As for why so many researchers name their discoveries after Attenborough, we’ll leave you with this quote from the researchers of Euptychia attenboroughi, who chose to name their discovery ‘in gratitude for opening the eyes and hearts of millions to the natural world through his inspiring and edifying work’. How lovely!

Final Thoughts

David Attenborough beach

Sir David has proven himself to be an inspiring, thoughtful and considered individual, and with that in mind we’d like to leave you with a few of our favourite Attenborough quotes which reflect this most wonderful part of his personality. For one last time, we wish you a very happy birthday, Sir David Attenborough!

‘It is not the differences between us that are important - it is the similarities.’
‘An understanding of the natural world and what’s in it is a source of not only a great curiosity but great fulfilment.’
‘People must feel that the natural world is important and valuable and beautiful and wonderful and an amazement and a pleasure.’
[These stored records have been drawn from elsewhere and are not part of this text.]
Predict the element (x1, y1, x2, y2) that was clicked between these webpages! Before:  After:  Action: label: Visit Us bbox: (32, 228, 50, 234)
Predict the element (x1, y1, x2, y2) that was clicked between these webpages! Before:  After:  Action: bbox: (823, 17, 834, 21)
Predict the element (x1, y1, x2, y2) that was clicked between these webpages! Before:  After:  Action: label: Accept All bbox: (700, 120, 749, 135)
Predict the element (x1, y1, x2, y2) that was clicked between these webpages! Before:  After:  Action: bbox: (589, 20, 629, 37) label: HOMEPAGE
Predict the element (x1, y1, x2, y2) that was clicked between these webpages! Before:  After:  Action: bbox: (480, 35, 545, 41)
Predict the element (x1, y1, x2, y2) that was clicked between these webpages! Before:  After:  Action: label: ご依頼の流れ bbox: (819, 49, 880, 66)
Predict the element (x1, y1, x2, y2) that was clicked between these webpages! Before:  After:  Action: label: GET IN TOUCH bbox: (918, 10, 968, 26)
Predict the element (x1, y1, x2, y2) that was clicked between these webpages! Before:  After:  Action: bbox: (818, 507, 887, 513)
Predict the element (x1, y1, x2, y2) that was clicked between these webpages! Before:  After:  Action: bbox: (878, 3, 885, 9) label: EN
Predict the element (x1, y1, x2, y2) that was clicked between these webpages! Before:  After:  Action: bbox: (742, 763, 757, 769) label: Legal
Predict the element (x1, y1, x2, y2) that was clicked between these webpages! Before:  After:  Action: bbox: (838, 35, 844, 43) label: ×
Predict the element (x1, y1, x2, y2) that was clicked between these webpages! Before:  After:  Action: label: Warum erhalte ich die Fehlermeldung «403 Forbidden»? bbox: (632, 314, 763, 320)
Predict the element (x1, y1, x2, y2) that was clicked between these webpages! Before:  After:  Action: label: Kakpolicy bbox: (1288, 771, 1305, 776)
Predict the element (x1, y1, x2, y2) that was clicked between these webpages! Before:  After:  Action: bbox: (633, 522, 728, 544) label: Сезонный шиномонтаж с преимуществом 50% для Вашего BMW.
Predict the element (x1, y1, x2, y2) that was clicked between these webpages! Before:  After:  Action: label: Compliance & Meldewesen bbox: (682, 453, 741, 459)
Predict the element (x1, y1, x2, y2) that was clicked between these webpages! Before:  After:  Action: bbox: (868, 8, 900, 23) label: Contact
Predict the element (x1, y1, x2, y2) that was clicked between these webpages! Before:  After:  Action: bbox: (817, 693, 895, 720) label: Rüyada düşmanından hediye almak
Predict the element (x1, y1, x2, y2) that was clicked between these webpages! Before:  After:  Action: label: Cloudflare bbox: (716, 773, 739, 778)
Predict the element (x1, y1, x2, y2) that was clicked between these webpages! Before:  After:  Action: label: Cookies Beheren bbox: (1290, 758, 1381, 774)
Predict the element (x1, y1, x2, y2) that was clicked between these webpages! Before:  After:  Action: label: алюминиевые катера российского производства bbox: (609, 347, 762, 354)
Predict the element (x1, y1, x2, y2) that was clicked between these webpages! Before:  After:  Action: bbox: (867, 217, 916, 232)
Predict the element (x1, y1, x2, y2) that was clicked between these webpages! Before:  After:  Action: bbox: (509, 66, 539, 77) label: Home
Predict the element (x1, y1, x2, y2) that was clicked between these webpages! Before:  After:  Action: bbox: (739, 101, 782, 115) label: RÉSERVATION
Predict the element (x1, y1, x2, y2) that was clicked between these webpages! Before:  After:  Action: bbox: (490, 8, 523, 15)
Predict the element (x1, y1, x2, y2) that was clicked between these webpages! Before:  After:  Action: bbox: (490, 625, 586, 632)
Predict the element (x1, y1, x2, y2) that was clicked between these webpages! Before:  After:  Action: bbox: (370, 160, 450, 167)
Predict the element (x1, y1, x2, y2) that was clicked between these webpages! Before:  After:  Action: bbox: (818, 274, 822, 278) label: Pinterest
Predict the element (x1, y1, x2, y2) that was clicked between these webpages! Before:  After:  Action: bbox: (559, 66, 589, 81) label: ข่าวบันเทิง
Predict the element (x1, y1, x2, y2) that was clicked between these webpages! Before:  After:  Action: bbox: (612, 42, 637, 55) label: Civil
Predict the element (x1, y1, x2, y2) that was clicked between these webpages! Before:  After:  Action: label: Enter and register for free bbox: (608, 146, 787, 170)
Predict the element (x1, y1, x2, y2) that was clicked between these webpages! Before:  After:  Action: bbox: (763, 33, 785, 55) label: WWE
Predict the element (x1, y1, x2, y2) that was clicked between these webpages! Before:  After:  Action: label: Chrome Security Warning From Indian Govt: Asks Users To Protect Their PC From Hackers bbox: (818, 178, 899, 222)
David Attenborough feeding cub

‘The question is, are we happy to suppose that our grandchildren may never be able to see an elephant except in a picture book?’
‘The truth is: the natural world is changing. And we are totally dependent on that world. It provides our food, water and air. It is the most precious thing we have and we need to defend it.’
‘It seems to me that the natural world is the greatest source of excitement; the greatest source of visual beauty, the greatest source of intellectual interest. It is the greatest source of so much in life that makes life worth living.’
‘I just wish the world was twice as big and half of it was still unexplored.’